1. We have synthesized two peptides, one based on the exact sequence around the unique site (Ser79) for the AMP-activated protein kinase on rat acetyl-CoA carboxylase (SSMS peptide) and another in which the serine residue corresponding to the site for cyclic-AMP-dependent protein kinase (Ser77) was replaced by alanine (SAMS peptide). 2. Both peptides were phosphorylated with similar kinetics by the AMP-activated protein kinase, but only the SSMS peptide was a substrate for cyclic-AMP-dependent protein kinase. The SAMS peptide was not phosphorylated by any of five other purified protein kinases tested. 3. The Km of AMP-activated protein kinase for the SAMS peptide is higher than that for acetyl-CoA carboxylase, but the Vmax for peptide phosphorylation is 2.5 times higher than that of its parent protein.

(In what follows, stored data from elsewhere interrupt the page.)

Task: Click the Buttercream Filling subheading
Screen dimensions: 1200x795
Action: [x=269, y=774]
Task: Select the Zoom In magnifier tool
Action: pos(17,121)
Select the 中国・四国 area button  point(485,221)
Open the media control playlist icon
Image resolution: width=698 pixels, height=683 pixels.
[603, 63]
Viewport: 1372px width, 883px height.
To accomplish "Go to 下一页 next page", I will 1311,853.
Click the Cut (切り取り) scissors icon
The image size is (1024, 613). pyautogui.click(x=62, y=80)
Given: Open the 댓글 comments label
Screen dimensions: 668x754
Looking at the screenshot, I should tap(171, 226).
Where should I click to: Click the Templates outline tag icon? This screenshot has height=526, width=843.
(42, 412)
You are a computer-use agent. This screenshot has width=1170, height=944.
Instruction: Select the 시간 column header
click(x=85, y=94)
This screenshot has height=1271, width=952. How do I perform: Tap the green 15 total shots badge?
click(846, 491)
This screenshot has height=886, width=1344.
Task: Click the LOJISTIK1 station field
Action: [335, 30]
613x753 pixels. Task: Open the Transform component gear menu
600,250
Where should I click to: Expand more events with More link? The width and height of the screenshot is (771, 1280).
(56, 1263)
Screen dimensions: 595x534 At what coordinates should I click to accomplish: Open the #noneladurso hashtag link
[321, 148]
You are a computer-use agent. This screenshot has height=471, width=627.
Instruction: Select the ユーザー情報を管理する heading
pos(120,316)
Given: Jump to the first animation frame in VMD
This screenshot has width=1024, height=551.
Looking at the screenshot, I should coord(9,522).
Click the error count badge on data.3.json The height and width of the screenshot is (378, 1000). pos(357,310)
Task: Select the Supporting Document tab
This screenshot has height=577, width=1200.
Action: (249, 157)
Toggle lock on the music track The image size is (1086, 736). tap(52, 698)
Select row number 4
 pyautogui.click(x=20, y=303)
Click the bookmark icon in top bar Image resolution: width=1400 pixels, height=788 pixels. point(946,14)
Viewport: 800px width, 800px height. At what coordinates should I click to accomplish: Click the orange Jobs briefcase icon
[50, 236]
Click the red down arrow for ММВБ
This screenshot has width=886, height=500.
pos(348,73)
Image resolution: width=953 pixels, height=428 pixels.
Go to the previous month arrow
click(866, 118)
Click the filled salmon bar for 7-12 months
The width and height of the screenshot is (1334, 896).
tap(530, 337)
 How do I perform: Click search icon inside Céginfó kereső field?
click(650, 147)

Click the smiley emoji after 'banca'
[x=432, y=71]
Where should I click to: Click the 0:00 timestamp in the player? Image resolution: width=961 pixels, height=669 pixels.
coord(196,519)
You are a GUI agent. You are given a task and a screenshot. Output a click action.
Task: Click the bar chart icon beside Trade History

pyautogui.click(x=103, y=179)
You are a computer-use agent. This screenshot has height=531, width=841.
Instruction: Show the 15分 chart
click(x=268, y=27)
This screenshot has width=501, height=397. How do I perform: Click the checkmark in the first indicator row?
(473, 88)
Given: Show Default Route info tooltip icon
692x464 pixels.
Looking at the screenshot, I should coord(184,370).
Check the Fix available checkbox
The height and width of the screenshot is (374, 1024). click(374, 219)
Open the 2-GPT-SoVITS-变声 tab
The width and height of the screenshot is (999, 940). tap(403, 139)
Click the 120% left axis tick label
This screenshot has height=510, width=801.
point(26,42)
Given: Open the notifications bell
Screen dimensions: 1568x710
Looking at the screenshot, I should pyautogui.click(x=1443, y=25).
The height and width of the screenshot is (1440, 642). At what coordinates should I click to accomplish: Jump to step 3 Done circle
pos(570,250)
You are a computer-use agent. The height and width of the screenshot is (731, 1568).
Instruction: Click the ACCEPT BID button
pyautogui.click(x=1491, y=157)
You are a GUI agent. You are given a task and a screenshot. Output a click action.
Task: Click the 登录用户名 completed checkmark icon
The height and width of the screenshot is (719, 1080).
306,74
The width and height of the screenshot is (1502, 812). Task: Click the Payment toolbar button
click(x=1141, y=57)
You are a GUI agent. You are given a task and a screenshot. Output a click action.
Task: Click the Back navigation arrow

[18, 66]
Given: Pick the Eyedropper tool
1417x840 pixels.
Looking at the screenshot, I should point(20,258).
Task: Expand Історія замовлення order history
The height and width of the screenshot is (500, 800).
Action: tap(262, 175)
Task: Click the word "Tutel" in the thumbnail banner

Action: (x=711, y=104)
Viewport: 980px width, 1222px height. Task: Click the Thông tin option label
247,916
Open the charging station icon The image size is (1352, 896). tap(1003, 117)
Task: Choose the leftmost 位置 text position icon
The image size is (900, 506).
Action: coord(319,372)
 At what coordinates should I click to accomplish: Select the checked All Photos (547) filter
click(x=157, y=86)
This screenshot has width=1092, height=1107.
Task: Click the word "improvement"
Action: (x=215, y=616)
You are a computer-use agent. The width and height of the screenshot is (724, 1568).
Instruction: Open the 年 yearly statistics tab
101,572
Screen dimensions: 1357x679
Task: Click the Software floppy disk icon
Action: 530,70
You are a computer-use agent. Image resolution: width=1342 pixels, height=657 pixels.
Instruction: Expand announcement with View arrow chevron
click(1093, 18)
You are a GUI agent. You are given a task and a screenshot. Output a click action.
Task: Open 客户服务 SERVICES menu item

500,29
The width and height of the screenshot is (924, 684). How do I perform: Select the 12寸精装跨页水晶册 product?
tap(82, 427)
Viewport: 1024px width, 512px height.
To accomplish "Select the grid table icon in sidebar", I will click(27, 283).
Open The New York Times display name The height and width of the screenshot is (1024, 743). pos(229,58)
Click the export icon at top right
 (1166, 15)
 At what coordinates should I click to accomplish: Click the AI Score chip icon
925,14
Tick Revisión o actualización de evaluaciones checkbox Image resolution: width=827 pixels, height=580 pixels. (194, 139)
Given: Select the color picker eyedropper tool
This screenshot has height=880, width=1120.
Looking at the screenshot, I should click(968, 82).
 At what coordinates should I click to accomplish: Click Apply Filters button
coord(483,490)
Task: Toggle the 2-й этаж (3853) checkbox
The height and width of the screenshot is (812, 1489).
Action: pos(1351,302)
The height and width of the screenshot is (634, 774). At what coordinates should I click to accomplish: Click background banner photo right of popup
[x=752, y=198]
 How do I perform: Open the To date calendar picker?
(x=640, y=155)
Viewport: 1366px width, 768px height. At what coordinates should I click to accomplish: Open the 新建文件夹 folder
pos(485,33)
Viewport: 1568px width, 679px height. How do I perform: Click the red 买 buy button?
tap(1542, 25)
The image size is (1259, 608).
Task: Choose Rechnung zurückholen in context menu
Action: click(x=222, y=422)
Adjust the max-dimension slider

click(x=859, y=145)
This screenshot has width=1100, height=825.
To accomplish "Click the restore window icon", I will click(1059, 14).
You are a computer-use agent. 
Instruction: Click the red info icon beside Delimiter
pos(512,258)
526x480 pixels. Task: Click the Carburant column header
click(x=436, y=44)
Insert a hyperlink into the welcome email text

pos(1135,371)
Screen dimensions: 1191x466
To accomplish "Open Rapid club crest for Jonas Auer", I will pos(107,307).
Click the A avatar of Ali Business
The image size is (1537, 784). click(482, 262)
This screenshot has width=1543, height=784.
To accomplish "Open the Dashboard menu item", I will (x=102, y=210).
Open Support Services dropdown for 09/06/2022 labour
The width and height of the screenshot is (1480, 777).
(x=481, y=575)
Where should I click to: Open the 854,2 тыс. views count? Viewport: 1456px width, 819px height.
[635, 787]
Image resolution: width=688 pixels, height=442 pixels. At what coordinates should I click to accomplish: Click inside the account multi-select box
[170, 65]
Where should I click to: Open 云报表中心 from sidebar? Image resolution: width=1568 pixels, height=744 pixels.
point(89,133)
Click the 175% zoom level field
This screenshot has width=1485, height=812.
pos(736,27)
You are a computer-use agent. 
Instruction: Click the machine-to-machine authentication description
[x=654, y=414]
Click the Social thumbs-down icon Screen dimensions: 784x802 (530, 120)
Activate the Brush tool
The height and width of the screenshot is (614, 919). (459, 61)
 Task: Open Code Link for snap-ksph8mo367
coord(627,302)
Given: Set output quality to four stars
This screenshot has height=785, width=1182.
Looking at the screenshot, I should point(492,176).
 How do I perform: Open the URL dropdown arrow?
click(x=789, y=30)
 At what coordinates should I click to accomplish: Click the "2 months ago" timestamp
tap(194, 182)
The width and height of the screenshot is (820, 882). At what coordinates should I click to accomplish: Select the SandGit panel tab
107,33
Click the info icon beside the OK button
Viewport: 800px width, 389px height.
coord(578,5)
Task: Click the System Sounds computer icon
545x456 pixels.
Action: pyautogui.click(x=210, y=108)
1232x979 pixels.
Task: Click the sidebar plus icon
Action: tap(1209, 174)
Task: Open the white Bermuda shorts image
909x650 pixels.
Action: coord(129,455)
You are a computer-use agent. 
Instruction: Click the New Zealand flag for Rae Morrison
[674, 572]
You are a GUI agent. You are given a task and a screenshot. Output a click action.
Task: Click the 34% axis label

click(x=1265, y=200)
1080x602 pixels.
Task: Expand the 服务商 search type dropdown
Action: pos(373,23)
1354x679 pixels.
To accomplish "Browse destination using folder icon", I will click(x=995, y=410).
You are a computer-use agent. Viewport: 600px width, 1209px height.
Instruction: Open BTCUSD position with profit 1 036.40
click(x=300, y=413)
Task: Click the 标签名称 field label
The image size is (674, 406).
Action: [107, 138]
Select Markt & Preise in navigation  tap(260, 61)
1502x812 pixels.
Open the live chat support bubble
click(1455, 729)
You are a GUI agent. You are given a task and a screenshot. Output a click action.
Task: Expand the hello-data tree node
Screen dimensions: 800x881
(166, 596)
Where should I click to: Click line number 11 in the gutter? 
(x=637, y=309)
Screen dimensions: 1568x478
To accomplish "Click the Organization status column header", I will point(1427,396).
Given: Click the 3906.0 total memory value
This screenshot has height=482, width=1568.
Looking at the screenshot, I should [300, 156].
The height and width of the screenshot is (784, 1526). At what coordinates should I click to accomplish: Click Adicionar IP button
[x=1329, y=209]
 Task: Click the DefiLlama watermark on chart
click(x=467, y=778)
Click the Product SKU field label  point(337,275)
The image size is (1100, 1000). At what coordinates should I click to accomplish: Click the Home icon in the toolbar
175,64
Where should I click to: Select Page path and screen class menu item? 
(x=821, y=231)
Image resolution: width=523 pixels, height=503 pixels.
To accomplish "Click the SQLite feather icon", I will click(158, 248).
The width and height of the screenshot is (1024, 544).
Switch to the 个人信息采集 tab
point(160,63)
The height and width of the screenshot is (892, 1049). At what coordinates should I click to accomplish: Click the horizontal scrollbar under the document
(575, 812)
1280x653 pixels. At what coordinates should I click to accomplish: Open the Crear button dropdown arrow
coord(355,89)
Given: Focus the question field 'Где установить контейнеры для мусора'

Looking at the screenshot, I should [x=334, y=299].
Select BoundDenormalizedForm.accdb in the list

This peptide therefore gives a convenient and sensitive assay for the AMP-activated protein kinase. 4. Acetyl-CoA-carboxylase kinase and peptide kinase activities copurify through six steps from a post-mitochondrial supernatant of rat liver, showing that the SAMS peptide is a specific substrate for the AMP-activated protein kinase in this tissue. We could not demonstrate AMP-dependence of the kinase activity in crude preparations, apparently due to endogenous AMP remaining bound to the enzyme. However, 8-bromoadenosine 5-monophosphate (Br8AMP) is a partial agonist at the allosteric (AMP) site, and inhibition by 2 mM Br8AMP can be used to test that one is measuring the AMP-stimulated form of the kinase. 5. Using this approach, we have examined the kinase activity in nine different rat tissues, plus a mouse macrophage cell line, and find that there is a correlation between tissues expressing significant levels of peptide kinase activity and those active in the synthesis or storage of lipids. 6. We also use the peptide assay to show that cyclic AMP-dependent protein kinase does not activate purified AMP-activated protein kinase, and does not affect the activation of partially purified AMP-activated protein kinase by endogenous kinase kinase.